Mirando hacia otra parte. Plazas: Tian’anmen (Beijing)
Vicente Huici
Como he quedado con Kuku al mediodía frente al Beijing Hotel, por la mañana me he acercado dando un pequeño paseo hasta la Plaza de Tian’anmen.
Es una plaza enorme –dicen que la mayor del mundo con sus 440.000 metros cuadrados– y resulta una réplica horizontal a la verticalidad jerárquica que emana de la Ciudad Prohibida, frente a la que se construyó siguiendo el modelo de la Plaza Roja moscovita. Sin embargo, podría parecer todavía más grande de no ser por el mausoleo dedicado a Mao Ze Dong y por el Monumento a los Héroes de la Nación, que se alzan en perfecta línea recta y la dividen en dos.
En esta plaza han transcurrido algunos de los episodios más conocidos de la reciente historia de China, como las revueltas de 1989, pero a esta hora parece verdaderamente la “Puerta de la Paz Celestial” que es lo que quiere decir tian´anmen. Aun así, la animación es incesante y, entre una bruma húmeda y caliente, grupos dispersos de chinos de todas las edades intentan vender abanicos, sombreros y banderas de la República Popular.

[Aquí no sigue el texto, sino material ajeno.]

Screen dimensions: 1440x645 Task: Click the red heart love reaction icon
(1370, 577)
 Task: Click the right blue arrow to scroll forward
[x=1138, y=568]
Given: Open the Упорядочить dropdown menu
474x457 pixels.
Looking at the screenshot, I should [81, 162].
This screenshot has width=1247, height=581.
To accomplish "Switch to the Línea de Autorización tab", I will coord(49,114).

Desde la Avenida Chang’an llegan autobuses y tranvías llenos de gente y entre cientos de bicicletas brillan negros Bentley, Audi, quizá hasta algún Rolls Royce, que lucen en su exterior la bandera roja con las cinco estrellas (Kuku me indicaría luego que las cuatro estrellas pequeñas simbolizan a los campesinos, los obreros, los militares y los estudiantes; y la gran estrella, la revolución china). En los aledaños de la plaza, bajo la sombra de unas tupidas acacias, algunos indigentes dormitan en medio de sus pertenencias. Entre ellos sobresale un viejo desdentado que luce una gorra de guardia rojo y un buen montón de medallas.

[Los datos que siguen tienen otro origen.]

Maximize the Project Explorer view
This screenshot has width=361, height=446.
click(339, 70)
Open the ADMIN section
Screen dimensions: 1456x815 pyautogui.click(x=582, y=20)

Entre el ir y venir se me han hecho las doce y he tenido que apurar el paso para no llegar tarde a mi cita. Kuku tiene una sonrisa que vale por toda una conversación. Me encamina hacia la populosa Wangfujing, dechado de calle modernísima al modo de Shangai, pero tiene un objetivo muy claro. Quiere que vayamos a la librería Zhonghua. Y la verdad, merece la pena. En el primer piso he podido comprar una buena selección de clásicos chinos en versión bilingüe –y entre ellos una magnífica versión del Sun-Tzi–, y en la planta de arriba me he hecho con unos cuantos discos de música tradicional.

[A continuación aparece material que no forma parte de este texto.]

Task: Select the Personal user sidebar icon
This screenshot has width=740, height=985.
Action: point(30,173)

A la salida, compartiendo conmigo dos pesadas bolsas, me ha llevado un poco a trompicones hasta un hutón próximo y nos hemos sentado en una terraza con la pretensión (de ella) de que comiéramos unos alacranes a la plancha. Ni que decir tiene que no me he atrevido, así que me he conformado con una gran cerveza que he podido pedir personalmente con mi mandarín de conversación de ascensor.
Kuku me dice que todo está cambiando en China –y, además, muy rápidamente–. Según ella, y a pesar de lo que pueda barruntarse, el cambio viene desde muy atrás, planificado de la mano de Zhou Enlai –verdadero factótum de la China moderna a fuer de Mao– y “cuando toque”, asevera “habrá eso que vosotros llamáis derechos humanos y democracia”.
Y como le veo a Kuku extrañamente enfurecida por lo que acaba de decir, pido para ella un té verde de verdad, por ver si el tanino le calma un poco. Desvío un poco la mirada en pos de unas corvas que pasan a mi lado: aquí también están de moda los leggins bajo las minifaldas.